(Items from a dataset)

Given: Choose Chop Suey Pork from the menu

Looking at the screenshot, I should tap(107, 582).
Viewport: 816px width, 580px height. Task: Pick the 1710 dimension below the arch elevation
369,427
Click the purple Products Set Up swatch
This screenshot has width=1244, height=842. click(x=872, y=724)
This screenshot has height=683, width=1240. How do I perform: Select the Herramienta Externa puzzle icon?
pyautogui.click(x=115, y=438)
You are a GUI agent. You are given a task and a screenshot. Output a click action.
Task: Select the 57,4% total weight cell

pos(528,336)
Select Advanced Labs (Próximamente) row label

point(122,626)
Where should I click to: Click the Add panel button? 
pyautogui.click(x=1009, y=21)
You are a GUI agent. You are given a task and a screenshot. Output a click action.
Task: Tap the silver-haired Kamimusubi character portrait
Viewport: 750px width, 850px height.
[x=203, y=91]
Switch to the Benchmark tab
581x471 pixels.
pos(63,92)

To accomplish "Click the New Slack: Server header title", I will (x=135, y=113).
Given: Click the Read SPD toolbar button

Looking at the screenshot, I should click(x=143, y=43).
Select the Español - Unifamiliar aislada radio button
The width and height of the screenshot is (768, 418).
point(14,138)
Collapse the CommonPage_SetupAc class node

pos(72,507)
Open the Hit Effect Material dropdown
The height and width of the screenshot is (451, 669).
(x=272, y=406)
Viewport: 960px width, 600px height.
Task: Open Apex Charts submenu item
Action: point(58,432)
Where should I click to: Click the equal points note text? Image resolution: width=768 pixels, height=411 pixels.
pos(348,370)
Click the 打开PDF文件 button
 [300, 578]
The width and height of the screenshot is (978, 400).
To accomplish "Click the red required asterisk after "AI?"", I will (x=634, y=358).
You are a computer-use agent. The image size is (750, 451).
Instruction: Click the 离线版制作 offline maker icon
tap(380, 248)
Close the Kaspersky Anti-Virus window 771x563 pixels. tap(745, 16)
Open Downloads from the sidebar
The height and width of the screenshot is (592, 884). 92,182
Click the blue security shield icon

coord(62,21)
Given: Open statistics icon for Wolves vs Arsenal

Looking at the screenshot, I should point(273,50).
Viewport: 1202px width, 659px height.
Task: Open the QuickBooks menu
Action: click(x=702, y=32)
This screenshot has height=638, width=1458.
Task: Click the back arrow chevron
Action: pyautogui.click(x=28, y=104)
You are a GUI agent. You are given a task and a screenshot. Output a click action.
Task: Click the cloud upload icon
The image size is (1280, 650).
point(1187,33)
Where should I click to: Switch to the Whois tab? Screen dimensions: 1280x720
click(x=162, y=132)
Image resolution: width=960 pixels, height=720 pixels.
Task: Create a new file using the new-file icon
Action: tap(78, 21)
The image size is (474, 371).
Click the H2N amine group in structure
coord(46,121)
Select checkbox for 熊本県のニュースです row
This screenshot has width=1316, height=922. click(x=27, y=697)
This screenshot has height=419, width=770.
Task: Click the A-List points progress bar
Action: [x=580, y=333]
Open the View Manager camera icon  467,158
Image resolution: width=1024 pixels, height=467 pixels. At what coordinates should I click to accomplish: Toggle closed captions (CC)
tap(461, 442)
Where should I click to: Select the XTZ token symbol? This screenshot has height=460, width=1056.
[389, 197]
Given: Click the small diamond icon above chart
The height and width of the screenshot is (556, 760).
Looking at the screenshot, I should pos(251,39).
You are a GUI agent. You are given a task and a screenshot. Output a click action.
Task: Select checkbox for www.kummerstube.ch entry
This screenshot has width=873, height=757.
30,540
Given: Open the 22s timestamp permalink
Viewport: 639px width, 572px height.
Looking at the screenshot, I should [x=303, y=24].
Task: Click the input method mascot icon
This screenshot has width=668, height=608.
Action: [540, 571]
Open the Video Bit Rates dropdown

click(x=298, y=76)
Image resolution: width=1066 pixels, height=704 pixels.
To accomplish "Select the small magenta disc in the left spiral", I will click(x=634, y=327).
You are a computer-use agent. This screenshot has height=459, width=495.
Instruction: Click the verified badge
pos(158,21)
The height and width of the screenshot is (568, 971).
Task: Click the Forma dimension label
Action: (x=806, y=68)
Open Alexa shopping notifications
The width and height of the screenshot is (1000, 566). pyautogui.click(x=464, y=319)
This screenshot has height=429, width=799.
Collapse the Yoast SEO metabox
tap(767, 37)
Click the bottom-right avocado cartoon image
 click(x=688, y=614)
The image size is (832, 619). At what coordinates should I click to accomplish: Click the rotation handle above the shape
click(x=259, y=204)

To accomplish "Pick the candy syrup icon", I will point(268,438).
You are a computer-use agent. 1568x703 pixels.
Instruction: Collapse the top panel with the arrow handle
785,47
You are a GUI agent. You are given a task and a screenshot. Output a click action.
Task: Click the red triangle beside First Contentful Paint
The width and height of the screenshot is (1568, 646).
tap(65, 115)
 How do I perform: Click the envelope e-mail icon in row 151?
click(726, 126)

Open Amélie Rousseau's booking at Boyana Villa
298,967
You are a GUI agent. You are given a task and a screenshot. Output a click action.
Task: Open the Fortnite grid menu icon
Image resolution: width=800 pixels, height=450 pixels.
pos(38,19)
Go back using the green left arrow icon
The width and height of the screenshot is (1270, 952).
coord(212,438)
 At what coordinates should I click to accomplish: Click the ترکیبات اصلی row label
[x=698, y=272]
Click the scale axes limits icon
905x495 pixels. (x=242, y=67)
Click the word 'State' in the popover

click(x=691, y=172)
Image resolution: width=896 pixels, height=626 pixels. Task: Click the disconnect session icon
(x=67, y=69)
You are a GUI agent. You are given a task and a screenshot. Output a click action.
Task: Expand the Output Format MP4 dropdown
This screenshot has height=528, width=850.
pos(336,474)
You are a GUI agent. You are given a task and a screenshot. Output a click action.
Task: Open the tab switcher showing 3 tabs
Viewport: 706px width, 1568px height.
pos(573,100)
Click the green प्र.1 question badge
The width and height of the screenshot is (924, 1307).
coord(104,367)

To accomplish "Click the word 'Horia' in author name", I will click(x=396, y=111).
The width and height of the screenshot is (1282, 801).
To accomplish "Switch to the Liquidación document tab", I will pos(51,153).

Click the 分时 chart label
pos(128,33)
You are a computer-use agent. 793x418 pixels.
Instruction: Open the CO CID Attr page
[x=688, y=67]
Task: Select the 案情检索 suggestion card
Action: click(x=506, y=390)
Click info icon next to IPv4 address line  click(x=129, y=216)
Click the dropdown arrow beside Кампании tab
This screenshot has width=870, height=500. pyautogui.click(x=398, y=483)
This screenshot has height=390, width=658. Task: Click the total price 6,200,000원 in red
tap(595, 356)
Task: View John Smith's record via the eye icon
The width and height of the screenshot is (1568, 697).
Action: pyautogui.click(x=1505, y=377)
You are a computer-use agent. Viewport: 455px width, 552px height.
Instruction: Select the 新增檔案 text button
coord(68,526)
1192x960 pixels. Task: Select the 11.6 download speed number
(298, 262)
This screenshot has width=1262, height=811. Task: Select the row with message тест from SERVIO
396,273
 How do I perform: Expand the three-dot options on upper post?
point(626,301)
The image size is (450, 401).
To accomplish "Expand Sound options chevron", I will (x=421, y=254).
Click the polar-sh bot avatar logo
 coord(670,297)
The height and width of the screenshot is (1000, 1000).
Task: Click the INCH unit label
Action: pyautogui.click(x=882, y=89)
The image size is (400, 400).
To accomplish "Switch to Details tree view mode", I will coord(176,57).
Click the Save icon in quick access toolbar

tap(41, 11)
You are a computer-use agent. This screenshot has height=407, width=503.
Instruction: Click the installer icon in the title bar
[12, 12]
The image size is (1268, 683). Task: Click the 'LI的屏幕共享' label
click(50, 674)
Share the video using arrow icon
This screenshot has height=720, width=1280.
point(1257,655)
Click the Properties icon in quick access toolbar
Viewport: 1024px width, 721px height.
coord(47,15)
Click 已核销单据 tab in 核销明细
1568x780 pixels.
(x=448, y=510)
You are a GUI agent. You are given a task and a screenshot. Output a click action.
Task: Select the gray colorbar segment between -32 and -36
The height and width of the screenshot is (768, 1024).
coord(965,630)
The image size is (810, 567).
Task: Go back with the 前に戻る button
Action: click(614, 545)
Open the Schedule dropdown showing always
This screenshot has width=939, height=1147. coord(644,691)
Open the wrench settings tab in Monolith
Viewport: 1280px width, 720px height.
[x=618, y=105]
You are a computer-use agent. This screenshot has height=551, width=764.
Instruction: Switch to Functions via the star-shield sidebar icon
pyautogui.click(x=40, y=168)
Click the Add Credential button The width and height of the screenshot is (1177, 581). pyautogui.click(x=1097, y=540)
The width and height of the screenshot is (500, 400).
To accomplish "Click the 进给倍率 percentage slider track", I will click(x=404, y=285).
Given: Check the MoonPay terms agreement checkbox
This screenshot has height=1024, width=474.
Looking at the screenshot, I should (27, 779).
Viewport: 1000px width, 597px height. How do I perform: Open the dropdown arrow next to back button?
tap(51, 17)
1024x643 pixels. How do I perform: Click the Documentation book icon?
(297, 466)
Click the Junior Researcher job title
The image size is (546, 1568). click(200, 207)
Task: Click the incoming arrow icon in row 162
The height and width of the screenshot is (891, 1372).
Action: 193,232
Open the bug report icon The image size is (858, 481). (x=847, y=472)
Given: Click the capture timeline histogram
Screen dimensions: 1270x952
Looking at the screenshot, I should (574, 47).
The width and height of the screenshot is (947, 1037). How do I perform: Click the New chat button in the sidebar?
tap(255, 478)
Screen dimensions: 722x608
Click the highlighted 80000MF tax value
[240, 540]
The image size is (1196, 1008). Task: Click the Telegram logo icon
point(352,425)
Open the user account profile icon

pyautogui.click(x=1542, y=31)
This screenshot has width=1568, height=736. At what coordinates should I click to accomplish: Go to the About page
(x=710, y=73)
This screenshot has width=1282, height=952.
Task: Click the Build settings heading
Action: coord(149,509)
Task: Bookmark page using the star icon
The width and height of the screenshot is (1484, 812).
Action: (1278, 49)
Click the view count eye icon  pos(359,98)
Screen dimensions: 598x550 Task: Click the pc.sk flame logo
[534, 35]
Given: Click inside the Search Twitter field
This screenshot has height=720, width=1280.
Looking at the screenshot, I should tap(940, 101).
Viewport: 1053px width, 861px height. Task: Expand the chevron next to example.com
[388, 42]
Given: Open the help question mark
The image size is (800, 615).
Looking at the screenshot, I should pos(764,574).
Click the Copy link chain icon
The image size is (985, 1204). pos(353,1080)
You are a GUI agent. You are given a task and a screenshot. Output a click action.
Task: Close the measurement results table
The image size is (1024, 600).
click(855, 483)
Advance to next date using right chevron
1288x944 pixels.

** Prompt **
Copy every line from the records above that contains the string "small".

** Answer to the problem **
Given: Click the small diamond icon above chart
To accomplish "Select the small magenta disc in the left spiral", I will click(x=634, y=327).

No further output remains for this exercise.